EXERCISE BRIEF: A word-for-word transcription of the listing is all that is needed.

GIVEN INFORMATION:
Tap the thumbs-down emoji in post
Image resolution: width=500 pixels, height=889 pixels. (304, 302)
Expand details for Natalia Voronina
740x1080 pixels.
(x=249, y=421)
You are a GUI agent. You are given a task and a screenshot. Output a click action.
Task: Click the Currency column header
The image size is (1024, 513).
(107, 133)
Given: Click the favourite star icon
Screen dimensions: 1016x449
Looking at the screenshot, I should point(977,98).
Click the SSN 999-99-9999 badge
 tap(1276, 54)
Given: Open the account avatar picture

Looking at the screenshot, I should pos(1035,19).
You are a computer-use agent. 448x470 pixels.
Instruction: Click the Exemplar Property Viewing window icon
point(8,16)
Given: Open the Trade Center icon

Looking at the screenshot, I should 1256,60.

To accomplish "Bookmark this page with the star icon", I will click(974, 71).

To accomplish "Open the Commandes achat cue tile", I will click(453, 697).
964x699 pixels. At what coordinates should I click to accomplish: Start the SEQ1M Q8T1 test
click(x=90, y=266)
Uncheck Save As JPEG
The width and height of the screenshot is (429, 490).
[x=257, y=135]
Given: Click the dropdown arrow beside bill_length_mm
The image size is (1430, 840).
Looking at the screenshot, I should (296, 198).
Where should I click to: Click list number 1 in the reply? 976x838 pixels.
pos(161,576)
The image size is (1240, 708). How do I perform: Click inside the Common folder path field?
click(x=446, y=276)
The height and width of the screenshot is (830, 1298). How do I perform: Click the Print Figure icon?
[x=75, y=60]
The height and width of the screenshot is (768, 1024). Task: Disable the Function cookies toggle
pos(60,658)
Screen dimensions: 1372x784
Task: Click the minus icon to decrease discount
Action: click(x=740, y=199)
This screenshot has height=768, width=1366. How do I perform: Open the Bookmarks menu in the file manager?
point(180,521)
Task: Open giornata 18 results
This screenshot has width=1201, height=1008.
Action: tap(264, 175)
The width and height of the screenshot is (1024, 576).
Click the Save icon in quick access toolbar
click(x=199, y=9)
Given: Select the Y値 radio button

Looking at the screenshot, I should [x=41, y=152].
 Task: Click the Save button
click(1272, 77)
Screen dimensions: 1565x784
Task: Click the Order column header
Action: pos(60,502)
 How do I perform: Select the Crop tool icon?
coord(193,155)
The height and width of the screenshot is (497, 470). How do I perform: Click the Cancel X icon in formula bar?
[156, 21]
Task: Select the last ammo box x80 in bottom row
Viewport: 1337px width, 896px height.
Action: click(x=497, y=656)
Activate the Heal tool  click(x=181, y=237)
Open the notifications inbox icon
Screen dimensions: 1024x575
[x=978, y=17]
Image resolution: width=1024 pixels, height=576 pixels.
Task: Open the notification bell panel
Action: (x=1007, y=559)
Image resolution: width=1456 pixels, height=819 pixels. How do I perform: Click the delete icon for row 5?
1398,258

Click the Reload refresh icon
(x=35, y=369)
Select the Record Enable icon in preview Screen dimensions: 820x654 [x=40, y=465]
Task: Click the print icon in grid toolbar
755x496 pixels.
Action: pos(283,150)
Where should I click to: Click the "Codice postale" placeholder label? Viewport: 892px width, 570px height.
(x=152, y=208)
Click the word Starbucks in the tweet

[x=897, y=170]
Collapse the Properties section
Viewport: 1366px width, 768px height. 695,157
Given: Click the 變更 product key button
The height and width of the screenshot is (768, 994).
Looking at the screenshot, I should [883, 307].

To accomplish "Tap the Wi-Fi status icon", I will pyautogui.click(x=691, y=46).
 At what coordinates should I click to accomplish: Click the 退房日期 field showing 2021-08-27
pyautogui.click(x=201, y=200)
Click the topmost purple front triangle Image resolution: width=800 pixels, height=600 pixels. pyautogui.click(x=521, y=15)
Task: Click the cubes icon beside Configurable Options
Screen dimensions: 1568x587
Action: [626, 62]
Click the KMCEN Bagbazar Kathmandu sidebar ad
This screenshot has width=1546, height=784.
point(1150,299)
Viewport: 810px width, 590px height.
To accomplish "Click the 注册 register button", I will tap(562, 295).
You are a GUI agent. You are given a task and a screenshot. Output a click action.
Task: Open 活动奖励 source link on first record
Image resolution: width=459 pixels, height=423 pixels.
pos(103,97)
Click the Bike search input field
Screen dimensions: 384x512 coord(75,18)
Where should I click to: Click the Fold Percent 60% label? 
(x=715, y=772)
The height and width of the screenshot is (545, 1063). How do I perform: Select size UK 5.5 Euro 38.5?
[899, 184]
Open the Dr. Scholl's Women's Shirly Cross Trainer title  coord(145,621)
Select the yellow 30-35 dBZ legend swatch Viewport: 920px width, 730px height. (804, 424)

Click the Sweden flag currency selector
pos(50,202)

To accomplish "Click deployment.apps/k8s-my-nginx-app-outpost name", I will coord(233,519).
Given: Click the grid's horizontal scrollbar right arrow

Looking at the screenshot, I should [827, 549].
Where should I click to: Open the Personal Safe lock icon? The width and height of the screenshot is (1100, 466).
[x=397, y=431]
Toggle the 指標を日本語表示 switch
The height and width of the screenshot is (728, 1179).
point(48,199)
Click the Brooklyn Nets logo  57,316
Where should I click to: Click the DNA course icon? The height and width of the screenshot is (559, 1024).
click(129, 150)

WRITTEN RESPONSE:
Tap the thumbs-down emoji in post
Image resolution: width=500 pixels, height=889 pixels. (304, 302)
Expand details for Natalia Voronina
740x1080 pixels.
(x=249, y=421)
You are a GUI agent. You are given a task and a screenshot. Output a click action.
Task: Click the Currency column header
The image size is (1024, 513).
(107, 133)
Given: Click the favourite star icon
Screen dimensions: 1016x449
Looking at the screenshot, I should point(977,98).
Click the SSN 999-99-9999 badge
 tap(1276, 54)
Given: Open the account avatar picture

Looking at the screenshot, I should pos(1035,19).
You are a computer-use agent. 448x470 pixels.
Instruction: Click the Exemplar Property Viewing window icon
point(8,16)
Given: Open the Trade Center icon

Looking at the screenshot, I should 1256,60.

To accomplish "Bookmark this page with the star icon", I will click(974, 71).

To accomplish "Open the Commandes achat cue tile", I will click(453, 697).
964x699 pixels. At what coordinates should I click to accomplish: Start the SEQ1M Q8T1 test
click(x=90, y=266)
Uncheck Save As JPEG
The width and height of the screenshot is (429, 490).
[x=257, y=135]
Given: Click the dropdown arrow beside bill_length_mm
The image size is (1430, 840).
Looking at the screenshot, I should (296, 198).
Where should I click to: Click list number 1 in the reply? 976x838 pixels.
pos(161,576)
The image size is (1240, 708). How do I perform: Click inside the Common folder path field?
click(x=446, y=276)
The height and width of the screenshot is (830, 1298). How do I perform: Click the Print Figure icon?
[x=75, y=60]
The height and width of the screenshot is (768, 1024). Task: Disable the Function cookies toggle
pos(60,658)
Screen dimensions: 1372x784
Task: Click the minus icon to decrease discount
Action: click(x=740, y=199)
This screenshot has height=768, width=1366. How do I perform: Open the Bookmarks menu in the file manager?
point(180,521)
Task: Open giornata 18 results
This screenshot has width=1201, height=1008.
Action: tap(264, 175)
The width and height of the screenshot is (1024, 576).
Click the Save icon in quick access toolbar
click(x=199, y=9)
Given: Select the Y値 radio button

Looking at the screenshot, I should [x=41, y=152].
 Task: Click the Save button
click(1272, 77)
Screen dimensions: 1565x784
Task: Click the Order column header
Action: pos(60,502)
 How do I perform: Select the Crop tool icon?
coord(193,155)
The height and width of the screenshot is (497, 470). How do I perform: Click the Cancel X icon in formula bar?
[156, 21]
Task: Select the last ammo box x80 in bottom row
Viewport: 1337px width, 896px height.
Action: click(x=497, y=656)
Activate the Heal tool  click(x=181, y=237)
Open the notifications inbox icon
Screen dimensions: 1024x575
[x=978, y=17]
Image resolution: width=1024 pixels, height=576 pixels.
Task: Open the notification bell panel
Action: (x=1007, y=559)
Image resolution: width=1456 pixels, height=819 pixels. How do I perform: Click the delete icon for row 5?
1398,258

Click the Reload refresh icon
(x=35, y=369)
Select the Record Enable icon in preview Screen dimensions: 820x654 [x=40, y=465]
Task: Click the print icon in grid toolbar
755x496 pixels.
Action: pos(283,150)
Where should I click to: Click the "Codice postale" placeholder label? Viewport: 892px width, 570px height.
(x=152, y=208)
Click the word Starbucks in the tweet

[x=897, y=170]
Collapse the Properties section
Viewport: 1366px width, 768px height. 695,157
Given: Click the 變更 product key button
The height and width of the screenshot is (768, 994).
Looking at the screenshot, I should [883, 307].

To accomplish "Tap the Wi-Fi status icon", I will pyautogui.click(x=691, y=46).
 At what coordinates should I click to accomplish: Click the 退房日期 field showing 2021-08-27
pyautogui.click(x=201, y=200)
Click the topmost purple front triangle Image resolution: width=800 pixels, height=600 pixels. pyautogui.click(x=521, y=15)
Task: Click the cubes icon beside Configurable Options
Screen dimensions: 1568x587
Action: [626, 62]
Click the KMCEN Bagbazar Kathmandu sidebar ad
This screenshot has width=1546, height=784.
point(1150,299)
Viewport: 810px width, 590px height.
To accomplish "Click the 注册 register button", I will tap(562, 295).
You are a GUI agent. You are given a task and a screenshot. Output a click action.
Task: Open 活动奖励 source link on first record
Image resolution: width=459 pixels, height=423 pixels.
pos(103,97)
Click the Bike search input field
Screen dimensions: 384x512 coord(75,18)
Where should I click to: Click the Fold Percent 60% label? 
(x=715, y=772)
The height and width of the screenshot is (545, 1063). How do I perform: Select size UK 5.5 Euro 38.5?
[899, 184]
Open the Dr. Scholl's Women's Shirly Cross Trainer title  coord(145,621)
Select the yellow 30-35 dBZ legend swatch Viewport: 920px width, 730px height. (804, 424)

Click the Sweden flag currency selector
pos(50,202)

To accomplish "Click deployment.apps/k8s-my-nginx-app-outpost name", I will coord(233,519).
Given: Click the grid's horizontal scrollbar right arrow

Looking at the screenshot, I should [827, 549].
Where should I click to: Open the Personal Safe lock icon? The width and height of the screenshot is (1100, 466).
[x=397, y=431]
Toggle the 指標を日本語表示 switch
The height and width of the screenshot is (728, 1179).
point(48,199)
Click the Brooklyn Nets logo  57,316
Where should I click to: Click the DNA course icon? The height and width of the screenshot is (559, 1024).
click(129, 150)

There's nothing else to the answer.